** START Provided entries **

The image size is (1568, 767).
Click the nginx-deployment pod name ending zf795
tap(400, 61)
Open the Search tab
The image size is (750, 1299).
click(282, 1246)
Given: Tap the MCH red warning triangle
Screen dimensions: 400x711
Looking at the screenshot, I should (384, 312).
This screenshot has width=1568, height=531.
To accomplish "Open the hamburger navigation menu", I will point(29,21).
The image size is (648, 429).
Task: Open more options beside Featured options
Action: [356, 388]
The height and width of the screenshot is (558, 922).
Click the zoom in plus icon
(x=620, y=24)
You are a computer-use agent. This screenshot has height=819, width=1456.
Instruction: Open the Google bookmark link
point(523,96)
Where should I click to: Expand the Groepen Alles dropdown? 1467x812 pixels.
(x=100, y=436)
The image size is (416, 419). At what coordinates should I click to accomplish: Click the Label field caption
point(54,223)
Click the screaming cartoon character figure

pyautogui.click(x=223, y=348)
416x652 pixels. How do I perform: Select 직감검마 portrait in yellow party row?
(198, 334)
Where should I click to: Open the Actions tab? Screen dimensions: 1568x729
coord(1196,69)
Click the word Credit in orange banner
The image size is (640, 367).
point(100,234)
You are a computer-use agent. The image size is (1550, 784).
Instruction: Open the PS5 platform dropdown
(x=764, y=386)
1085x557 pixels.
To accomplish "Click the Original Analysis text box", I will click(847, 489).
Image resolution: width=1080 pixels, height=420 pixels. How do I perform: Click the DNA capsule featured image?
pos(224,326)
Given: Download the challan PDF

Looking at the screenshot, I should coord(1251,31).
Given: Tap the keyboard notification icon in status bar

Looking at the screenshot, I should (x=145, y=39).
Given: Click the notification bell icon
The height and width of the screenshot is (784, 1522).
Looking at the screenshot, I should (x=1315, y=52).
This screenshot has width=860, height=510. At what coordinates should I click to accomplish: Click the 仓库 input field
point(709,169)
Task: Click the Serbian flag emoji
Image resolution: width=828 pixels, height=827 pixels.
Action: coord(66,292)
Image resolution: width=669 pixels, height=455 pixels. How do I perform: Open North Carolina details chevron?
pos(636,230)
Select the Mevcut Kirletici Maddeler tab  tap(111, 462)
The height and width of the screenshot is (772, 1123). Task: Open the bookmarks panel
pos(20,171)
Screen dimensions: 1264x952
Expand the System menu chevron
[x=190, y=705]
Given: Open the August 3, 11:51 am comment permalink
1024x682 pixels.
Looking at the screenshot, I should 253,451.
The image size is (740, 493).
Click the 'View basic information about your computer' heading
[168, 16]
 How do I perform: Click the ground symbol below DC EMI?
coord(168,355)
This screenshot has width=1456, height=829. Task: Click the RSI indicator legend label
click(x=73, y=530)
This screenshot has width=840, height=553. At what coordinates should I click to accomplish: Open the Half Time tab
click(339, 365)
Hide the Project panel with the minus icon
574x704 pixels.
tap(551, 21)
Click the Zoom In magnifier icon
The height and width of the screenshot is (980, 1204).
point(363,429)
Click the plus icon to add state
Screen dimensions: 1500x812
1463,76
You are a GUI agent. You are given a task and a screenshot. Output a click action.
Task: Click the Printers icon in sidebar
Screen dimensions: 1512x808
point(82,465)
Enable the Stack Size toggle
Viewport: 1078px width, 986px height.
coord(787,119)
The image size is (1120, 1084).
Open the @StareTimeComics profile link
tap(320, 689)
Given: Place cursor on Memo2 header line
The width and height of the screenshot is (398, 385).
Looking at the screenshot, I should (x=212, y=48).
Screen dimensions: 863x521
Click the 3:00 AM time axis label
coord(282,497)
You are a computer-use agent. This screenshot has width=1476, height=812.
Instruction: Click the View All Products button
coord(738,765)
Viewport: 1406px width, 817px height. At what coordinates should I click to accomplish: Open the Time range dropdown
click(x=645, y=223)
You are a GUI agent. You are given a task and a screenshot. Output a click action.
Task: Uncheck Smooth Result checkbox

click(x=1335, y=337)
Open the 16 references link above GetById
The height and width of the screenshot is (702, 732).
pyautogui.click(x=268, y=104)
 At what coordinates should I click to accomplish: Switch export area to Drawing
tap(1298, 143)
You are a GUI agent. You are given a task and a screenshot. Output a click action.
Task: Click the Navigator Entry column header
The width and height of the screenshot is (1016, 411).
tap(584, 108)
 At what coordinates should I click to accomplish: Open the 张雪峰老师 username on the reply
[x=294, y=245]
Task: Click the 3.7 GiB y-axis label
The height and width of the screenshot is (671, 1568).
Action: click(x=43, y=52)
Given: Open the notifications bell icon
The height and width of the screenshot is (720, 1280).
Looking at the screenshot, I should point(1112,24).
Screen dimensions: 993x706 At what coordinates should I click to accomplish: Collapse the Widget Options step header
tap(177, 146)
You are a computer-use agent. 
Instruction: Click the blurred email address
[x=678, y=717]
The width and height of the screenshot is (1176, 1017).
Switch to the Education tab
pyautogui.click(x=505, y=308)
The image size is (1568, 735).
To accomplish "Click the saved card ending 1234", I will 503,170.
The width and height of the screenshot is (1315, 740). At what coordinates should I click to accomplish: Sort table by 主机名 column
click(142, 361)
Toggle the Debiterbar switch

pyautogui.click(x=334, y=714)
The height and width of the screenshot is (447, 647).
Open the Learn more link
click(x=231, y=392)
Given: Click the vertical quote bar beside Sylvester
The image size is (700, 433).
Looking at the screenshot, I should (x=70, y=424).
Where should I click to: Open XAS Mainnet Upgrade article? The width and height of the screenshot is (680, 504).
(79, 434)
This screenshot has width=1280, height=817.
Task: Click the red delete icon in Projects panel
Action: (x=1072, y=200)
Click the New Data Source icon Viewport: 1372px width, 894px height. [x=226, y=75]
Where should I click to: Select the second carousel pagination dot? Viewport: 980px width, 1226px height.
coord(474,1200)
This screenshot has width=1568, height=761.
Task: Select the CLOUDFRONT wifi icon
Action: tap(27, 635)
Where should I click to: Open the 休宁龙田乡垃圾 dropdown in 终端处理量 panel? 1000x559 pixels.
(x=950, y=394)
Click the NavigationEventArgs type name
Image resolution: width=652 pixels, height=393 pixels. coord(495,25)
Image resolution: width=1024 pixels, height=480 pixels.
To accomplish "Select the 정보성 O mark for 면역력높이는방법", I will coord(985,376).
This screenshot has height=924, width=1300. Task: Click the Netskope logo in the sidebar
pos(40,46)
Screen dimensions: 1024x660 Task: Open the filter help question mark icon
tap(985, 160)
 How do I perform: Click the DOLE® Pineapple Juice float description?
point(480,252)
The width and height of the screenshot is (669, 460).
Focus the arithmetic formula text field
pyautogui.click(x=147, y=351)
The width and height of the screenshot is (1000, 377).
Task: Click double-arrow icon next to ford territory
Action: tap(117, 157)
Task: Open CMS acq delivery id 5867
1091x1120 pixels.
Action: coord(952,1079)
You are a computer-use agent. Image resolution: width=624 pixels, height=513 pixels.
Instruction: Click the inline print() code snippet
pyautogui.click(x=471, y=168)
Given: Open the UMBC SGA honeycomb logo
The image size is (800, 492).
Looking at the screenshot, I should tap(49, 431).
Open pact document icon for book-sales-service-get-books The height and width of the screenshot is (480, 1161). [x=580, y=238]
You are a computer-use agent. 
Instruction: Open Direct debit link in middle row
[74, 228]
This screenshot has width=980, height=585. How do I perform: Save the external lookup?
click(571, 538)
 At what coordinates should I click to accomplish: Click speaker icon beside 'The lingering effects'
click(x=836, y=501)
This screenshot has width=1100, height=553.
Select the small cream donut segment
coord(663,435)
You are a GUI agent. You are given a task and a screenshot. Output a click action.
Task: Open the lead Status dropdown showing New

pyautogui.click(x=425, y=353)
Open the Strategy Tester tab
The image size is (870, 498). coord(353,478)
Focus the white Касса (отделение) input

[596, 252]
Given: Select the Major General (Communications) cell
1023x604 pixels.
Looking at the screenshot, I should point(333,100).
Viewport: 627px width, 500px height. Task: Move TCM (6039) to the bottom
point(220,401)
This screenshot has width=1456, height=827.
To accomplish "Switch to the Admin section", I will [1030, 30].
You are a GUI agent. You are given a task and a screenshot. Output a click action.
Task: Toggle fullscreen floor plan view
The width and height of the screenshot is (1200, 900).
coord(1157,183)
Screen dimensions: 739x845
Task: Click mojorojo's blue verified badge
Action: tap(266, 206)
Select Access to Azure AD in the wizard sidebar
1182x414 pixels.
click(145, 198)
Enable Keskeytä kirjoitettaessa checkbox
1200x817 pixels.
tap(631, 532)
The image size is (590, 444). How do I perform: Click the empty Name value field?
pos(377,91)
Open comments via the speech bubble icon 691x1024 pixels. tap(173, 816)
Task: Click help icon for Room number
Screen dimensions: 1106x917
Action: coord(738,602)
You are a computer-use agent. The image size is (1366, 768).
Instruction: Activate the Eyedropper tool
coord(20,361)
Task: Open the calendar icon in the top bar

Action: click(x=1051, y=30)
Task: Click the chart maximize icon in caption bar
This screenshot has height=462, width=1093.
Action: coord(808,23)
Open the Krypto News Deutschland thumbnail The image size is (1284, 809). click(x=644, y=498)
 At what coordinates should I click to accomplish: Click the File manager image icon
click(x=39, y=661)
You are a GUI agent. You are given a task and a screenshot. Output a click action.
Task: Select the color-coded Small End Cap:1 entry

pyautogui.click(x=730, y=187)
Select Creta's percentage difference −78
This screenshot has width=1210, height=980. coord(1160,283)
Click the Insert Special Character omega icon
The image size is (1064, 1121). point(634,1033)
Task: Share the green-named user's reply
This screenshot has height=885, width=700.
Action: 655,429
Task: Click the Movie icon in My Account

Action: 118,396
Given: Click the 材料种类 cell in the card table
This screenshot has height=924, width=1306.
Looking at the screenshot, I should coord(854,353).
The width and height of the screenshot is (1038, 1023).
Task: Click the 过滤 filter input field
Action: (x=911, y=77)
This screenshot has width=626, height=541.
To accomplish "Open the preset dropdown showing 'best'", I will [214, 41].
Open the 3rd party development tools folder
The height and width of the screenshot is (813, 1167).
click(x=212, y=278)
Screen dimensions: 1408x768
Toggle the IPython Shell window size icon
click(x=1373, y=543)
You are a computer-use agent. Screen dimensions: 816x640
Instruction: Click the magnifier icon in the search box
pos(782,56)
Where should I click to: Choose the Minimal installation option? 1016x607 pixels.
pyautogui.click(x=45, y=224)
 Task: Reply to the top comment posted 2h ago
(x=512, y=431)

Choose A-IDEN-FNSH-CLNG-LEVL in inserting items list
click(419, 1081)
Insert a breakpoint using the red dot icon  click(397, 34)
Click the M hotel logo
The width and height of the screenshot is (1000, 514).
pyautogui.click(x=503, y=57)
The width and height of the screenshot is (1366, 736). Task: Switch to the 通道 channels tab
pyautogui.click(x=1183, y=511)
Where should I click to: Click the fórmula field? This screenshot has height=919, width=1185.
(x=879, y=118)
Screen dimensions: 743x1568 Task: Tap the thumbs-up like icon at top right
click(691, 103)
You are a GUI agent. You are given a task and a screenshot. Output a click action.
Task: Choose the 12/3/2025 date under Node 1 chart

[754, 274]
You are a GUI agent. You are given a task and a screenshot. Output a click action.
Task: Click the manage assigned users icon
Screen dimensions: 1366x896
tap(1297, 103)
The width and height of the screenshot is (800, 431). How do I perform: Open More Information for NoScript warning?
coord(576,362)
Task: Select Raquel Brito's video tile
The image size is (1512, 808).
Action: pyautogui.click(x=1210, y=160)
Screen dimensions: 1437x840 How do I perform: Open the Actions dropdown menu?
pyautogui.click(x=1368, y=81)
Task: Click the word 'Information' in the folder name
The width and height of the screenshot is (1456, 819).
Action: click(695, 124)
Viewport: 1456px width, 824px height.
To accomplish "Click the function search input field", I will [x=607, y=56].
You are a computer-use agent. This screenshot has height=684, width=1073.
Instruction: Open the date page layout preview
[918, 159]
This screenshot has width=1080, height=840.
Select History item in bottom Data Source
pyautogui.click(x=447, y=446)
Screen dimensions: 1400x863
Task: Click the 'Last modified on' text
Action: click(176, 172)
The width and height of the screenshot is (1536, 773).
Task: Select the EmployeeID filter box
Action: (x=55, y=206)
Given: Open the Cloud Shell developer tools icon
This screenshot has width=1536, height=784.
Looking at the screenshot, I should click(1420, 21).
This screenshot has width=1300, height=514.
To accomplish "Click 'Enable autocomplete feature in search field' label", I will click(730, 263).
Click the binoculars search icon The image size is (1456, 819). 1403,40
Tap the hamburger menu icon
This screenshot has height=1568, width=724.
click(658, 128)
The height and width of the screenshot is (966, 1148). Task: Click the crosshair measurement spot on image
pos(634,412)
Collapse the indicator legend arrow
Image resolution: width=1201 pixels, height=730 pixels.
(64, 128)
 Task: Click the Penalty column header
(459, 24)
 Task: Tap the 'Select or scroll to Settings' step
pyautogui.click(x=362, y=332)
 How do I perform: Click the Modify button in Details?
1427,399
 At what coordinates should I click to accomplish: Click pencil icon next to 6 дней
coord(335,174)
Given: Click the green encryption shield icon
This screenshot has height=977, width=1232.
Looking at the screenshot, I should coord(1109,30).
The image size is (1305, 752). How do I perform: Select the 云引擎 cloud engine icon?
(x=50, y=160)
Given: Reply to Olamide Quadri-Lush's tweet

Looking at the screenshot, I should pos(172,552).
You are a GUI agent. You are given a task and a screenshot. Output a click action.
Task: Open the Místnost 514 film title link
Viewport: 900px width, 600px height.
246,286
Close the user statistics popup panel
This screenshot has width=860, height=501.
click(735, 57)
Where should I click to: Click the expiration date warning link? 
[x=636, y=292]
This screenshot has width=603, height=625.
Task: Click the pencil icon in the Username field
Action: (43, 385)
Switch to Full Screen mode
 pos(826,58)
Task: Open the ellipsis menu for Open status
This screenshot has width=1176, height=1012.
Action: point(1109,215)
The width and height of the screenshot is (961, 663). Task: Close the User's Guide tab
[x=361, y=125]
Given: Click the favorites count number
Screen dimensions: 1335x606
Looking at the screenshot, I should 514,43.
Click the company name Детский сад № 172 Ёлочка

** END Provided entries **

→ **Task**
Reproduce the material from its first line through the line containing "Looking at the screenshot, I should (x=145, y=39).", with each "Instruction" changed to "Command" and everything else left unaltered.

→ **Solution for this exercise**
The image size is (1568, 767).
Click the nginx-deployment pod name ending zf795
tap(400, 61)
Open the Search tab
The image size is (750, 1299).
click(282, 1246)
Given: Tap the MCH red warning triangle
Screen dimensions: 400x711
Looking at the screenshot, I should (384, 312).
This screenshot has width=1568, height=531.
To accomplish "Open the hamburger navigation menu", I will point(29,21).
The image size is (648, 429).
Task: Open more options beside Featured options
Action: [356, 388]
The height and width of the screenshot is (558, 922).
Click the zoom in plus icon
(x=620, y=24)
You are a computer-use agent. This screenshot has height=819, width=1456.
Command: Open the Google bookmark link
point(523,96)
Where should I click to: Expand the Groepen Alles dropdown? 1467x812 pixels.
(x=100, y=436)
The image size is (416, 419). At what coordinates should I click to accomplish: Click the Label field caption
point(54,223)
Click the screaming cartoon character figure

pyautogui.click(x=223, y=348)
416x652 pixels. How do I perform: Select 직감검마 portrait in yellow party row?
(198, 334)
Where should I click to: Open the Actions tab? Screen dimensions: 1568x729
coord(1196,69)
Click the word Credit in orange banner
The image size is (640, 367).
point(100,234)
You are a computer-use agent. The image size is (1550, 784).
Command: Open the PS5 platform dropdown
(x=764, y=386)
1085x557 pixels.
To accomplish "Click the Original Analysis text box", I will click(847, 489).
Image resolution: width=1080 pixels, height=420 pixels. How do I perform: Click the DNA capsule featured image?
pos(224,326)
Given: Download the challan PDF

Looking at the screenshot, I should coord(1251,31).
Given: Tap the keyboard notification icon in status bar

Looking at the screenshot, I should (x=145, y=39).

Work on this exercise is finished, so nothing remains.